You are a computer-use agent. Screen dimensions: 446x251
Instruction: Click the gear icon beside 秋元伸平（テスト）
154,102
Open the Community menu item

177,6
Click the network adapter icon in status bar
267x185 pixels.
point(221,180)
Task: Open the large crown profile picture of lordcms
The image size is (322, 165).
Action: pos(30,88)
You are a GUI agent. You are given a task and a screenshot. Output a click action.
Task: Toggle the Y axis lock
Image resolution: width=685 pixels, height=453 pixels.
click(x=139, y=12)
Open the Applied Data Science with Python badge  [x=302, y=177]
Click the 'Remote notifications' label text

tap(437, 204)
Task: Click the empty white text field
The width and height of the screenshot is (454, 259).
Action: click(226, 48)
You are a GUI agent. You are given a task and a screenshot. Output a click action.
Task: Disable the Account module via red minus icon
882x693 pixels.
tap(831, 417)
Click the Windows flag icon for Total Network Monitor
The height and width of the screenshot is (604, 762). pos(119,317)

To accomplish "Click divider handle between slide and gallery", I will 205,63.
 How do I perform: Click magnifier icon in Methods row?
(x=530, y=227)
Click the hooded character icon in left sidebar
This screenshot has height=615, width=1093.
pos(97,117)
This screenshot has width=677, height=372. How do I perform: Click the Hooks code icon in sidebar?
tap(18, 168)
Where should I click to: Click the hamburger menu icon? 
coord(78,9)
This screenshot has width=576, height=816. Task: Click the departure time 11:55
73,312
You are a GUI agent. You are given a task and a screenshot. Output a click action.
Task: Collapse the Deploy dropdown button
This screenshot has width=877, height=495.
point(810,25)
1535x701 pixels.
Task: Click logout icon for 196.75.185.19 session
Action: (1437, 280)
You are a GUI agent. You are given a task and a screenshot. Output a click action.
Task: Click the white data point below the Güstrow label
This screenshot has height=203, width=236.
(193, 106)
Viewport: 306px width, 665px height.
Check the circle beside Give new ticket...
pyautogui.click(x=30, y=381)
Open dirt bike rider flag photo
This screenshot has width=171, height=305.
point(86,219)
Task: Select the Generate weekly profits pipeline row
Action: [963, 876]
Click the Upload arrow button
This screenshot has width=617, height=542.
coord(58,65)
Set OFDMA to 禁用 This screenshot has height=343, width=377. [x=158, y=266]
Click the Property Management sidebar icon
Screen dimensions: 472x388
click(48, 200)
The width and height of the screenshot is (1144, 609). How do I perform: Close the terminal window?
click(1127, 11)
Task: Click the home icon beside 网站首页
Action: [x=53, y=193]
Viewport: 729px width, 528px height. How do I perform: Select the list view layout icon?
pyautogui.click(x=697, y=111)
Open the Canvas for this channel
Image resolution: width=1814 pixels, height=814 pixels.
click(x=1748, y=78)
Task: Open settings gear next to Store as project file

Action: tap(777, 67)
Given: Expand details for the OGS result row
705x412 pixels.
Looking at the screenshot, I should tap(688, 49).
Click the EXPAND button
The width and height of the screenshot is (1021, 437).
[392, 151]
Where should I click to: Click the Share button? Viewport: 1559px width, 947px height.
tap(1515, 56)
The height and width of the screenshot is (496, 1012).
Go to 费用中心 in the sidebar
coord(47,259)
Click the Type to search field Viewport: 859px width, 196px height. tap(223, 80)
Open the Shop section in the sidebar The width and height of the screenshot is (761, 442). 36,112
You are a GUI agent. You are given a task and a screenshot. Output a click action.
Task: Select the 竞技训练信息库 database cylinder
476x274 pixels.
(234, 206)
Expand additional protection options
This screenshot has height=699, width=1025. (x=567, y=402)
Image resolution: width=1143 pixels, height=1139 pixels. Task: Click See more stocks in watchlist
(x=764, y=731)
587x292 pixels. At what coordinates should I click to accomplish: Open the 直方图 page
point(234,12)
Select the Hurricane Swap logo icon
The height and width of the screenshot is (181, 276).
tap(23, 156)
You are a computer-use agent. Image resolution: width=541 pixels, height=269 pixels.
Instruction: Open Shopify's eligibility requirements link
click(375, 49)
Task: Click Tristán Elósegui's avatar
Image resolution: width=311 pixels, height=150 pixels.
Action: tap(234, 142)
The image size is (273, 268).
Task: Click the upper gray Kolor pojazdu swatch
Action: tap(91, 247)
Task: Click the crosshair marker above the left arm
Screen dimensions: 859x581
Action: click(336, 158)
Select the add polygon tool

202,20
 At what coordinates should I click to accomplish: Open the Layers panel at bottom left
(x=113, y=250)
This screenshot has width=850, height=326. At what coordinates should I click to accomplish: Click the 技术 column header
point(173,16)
----------------
Problem statement:
Reproduce all the data above, swapping "crosshair marker" for "target marker" and leaving everything else unchanged.

Reply to the exercise:
You are a computer-use agent. Screen dimensions: 446x251
Instruction: Click the gear icon beside 秋元伸平（テスト）
154,102
Open the Community menu item

177,6
Click the network adapter icon in status bar
267x185 pixels.
point(221,180)
Task: Open the large crown profile picture of lordcms
The image size is (322, 165).
Action: pos(30,88)
You are a GUI agent. You are given a task and a screenshot. Output a click action.
Task: Toggle the Y axis lock
Image resolution: width=685 pixels, height=453 pixels.
click(x=139, y=12)
Open the Applied Data Science with Python badge  [x=302, y=177]
Click the 'Remote notifications' label text

tap(437, 204)
Task: Click the empty white text field
The width and height of the screenshot is (454, 259).
Action: click(226, 48)
You are a GUI agent. You are given a task and a screenshot. Output a click action.
Task: Disable the Account module via red minus icon
882x693 pixels.
tap(831, 417)
Click the Windows flag icon for Total Network Monitor
The height and width of the screenshot is (604, 762). pos(119,317)

To accomplish "Click divider handle between slide and gallery", I will 205,63.
 How do I perform: Click magnifier icon in Methods row?
(x=530, y=227)
Click the hooded character icon in left sidebar
This screenshot has height=615, width=1093.
pos(97,117)
This screenshot has width=677, height=372. How do I perform: Click the Hooks code icon in sidebar?
tap(18, 168)
Where should I click to: Click the hamburger menu icon? 
coord(78,9)
This screenshot has width=576, height=816. Task: Click the departure time 11:55
73,312
You are a GUI agent. You are given a task and a screenshot. Output a click action.
Task: Collapse the Deploy dropdown button
This screenshot has width=877, height=495.
point(810,25)
1535x701 pixels.
Task: Click logout icon for 196.75.185.19 session
Action: (1437, 280)
You are a GUI agent. You are given a task and a screenshot. Output a click action.
Task: Click the white data point below the Güstrow label
This screenshot has height=203, width=236.
(193, 106)
Viewport: 306px width, 665px height.
Check the circle beside Give new ticket...
pyautogui.click(x=30, y=381)
Open dirt bike rider flag photo
This screenshot has width=171, height=305.
point(86,219)
Task: Select the Generate weekly profits pipeline row
Action: [963, 876]
Click the Upload arrow button
This screenshot has width=617, height=542.
coord(58,65)
Set OFDMA to 禁用 This screenshot has height=343, width=377. [x=158, y=266]
Click the Property Management sidebar icon
Screen dimensions: 472x388
click(48, 200)
The width and height of the screenshot is (1144, 609). How do I perform: Close the terminal window?
click(1127, 11)
Task: Click the home icon beside 网站首页
Action: [x=53, y=193]
Viewport: 729px width, 528px height. How do I perform: Select the list view layout icon?
pyautogui.click(x=697, y=111)
Open the Canvas for this channel
Image resolution: width=1814 pixels, height=814 pixels.
click(x=1748, y=78)
Task: Open settings gear next to Store as project file

Action: tap(777, 67)
Given: Expand details for the OGS result row
705x412 pixels.
Looking at the screenshot, I should tap(688, 49).
Click the EXPAND button
The width and height of the screenshot is (1021, 437).
[392, 151]
Where should I click to: Click the Share button? Viewport: 1559px width, 947px height.
tap(1515, 56)
The height and width of the screenshot is (496, 1012).
Go to 费用中心 in the sidebar
coord(47,259)
Click the Type to search field Viewport: 859px width, 196px height. tap(223, 80)
Open the Shop section in the sidebar The width and height of the screenshot is (761, 442). 36,112
You are a GUI agent. You are given a task and a screenshot. Output a click action.
Task: Select the 竞技训练信息库 database cylinder
476x274 pixels.
(234, 206)
Expand additional protection options
This screenshot has height=699, width=1025. (x=567, y=402)
Image resolution: width=1143 pixels, height=1139 pixels. Task: Click See more stocks in watchlist
(x=764, y=731)
587x292 pixels. At what coordinates should I click to accomplish: Open the 直方图 page
point(234,12)
Select the Hurricane Swap logo icon
The height and width of the screenshot is (181, 276).
tap(23, 156)
You are a computer-use agent. Image resolution: width=541 pixels, height=269 pixels.
Instruction: Open Shopify's eligibility requirements link
click(375, 49)
Task: Click Tristán Elósegui's avatar
Image resolution: width=311 pixels, height=150 pixels.
Action: tap(234, 142)
The image size is (273, 268).
Task: Click the upper gray Kolor pojazdu swatch
Action: tap(91, 247)
Task: Click the target marker above the left arm
Screen dimensions: 859x581
Action: click(336, 158)
Select the add polygon tool

202,20
 At what coordinates should I click to accomplish: Open the Layers panel at bottom left
(x=113, y=250)
This screenshot has width=850, height=326. At what coordinates should I click to accomplish: Click the 技术 column header
point(173,16)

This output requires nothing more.